That will be probably cause tactical problems for disability insurers in the short run, but, in the long run, it seems like a necessary step.

It seems likely to me that there are more malingers in the world than there are unjustly denied disability claims. If, for example, a would-be disability claimant has the energy and skill to flood the Internet with diatribes against a mean disability insurer, maybe that claimant still has the ability to work in his or her own occupation.

But selling a policy with a provision that, to a layperson, appears to give the insurer the ability to avoid paying claims at will is not a great way to win consumer confidence.

Plaintiffs’ lawyers use the clauses to put out press releases that make disability insurers look like ogres.

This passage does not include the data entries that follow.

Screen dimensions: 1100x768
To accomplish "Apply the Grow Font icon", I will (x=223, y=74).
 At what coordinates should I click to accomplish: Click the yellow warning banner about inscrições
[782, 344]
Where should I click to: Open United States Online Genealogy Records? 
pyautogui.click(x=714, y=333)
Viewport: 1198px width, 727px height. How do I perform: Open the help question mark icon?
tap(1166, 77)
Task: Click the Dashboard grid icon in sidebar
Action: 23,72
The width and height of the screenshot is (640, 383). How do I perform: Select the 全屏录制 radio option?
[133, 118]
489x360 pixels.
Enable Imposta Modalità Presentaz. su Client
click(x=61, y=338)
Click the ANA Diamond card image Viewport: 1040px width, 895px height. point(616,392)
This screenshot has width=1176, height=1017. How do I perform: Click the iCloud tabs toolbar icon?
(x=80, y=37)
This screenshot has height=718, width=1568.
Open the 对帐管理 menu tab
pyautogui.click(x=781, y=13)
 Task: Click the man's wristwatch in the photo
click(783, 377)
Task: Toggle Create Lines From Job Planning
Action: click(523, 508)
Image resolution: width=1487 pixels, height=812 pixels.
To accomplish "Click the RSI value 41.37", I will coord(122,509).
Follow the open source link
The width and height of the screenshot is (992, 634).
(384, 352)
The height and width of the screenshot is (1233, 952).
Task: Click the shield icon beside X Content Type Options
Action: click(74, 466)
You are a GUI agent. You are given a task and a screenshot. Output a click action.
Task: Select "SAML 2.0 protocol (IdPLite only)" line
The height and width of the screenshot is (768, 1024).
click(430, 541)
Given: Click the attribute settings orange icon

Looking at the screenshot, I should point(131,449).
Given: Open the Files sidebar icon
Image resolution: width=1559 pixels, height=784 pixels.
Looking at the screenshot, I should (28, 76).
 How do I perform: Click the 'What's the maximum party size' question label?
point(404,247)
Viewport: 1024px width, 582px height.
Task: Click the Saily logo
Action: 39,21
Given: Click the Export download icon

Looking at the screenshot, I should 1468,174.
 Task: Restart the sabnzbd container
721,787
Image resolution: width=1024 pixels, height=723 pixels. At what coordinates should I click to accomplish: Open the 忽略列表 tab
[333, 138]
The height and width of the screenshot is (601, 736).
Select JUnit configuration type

Donahue & Horrow L.L.P., Los Angeles, a law firm that handles disability insurance cases, uses the discretionary clause in a recent release suggesting that insurers use the clauses to deny valid claims because they know that it is often very difficult for the insureds to challenge the decisions in court.

Disability insurers say the discretionary clauses help them fight fraud, and, in interviews, representatives for disability insurers note that there are many constraints on how they can use the discretionary clauses. The descriptions that disability insurers give of what a discretionary clause really means always sound very reasonable to me.

I think disability insurers would do better if they came up with a new “flexibility clause” to replace the discretionary clause. The flexibility clause would describe the kind of limited discretion disability insurers really exercise in the real world, rather than describing a policy that makes it sound as if the insurer can reject claims because it simply doesn’t like the claimant’s nail polish, or an astrologer has said the omens are inauspicious.

NOT ROCKET SCIENTISTS

The Alliance Group of Western New York Inc., Fairport, N.Y., indicates the kind of ignorance and tightness of fist disability insurers face in a press release about New York state’s government-run disability insurance program.

The program can provide valuable protection, and the cost is modest, but, despite the low cost for the employees, and the desperate situations disability can cause, “many employees opt out of coverage because they do not want to contribute to the costs that their employers do not cover,” the Alliance Group reports. “While having this type of coverage may not appear to be an immediate necessity, it will certainly be worth the price if an individual were ever to face a situation in which they were disabled for a period of time.”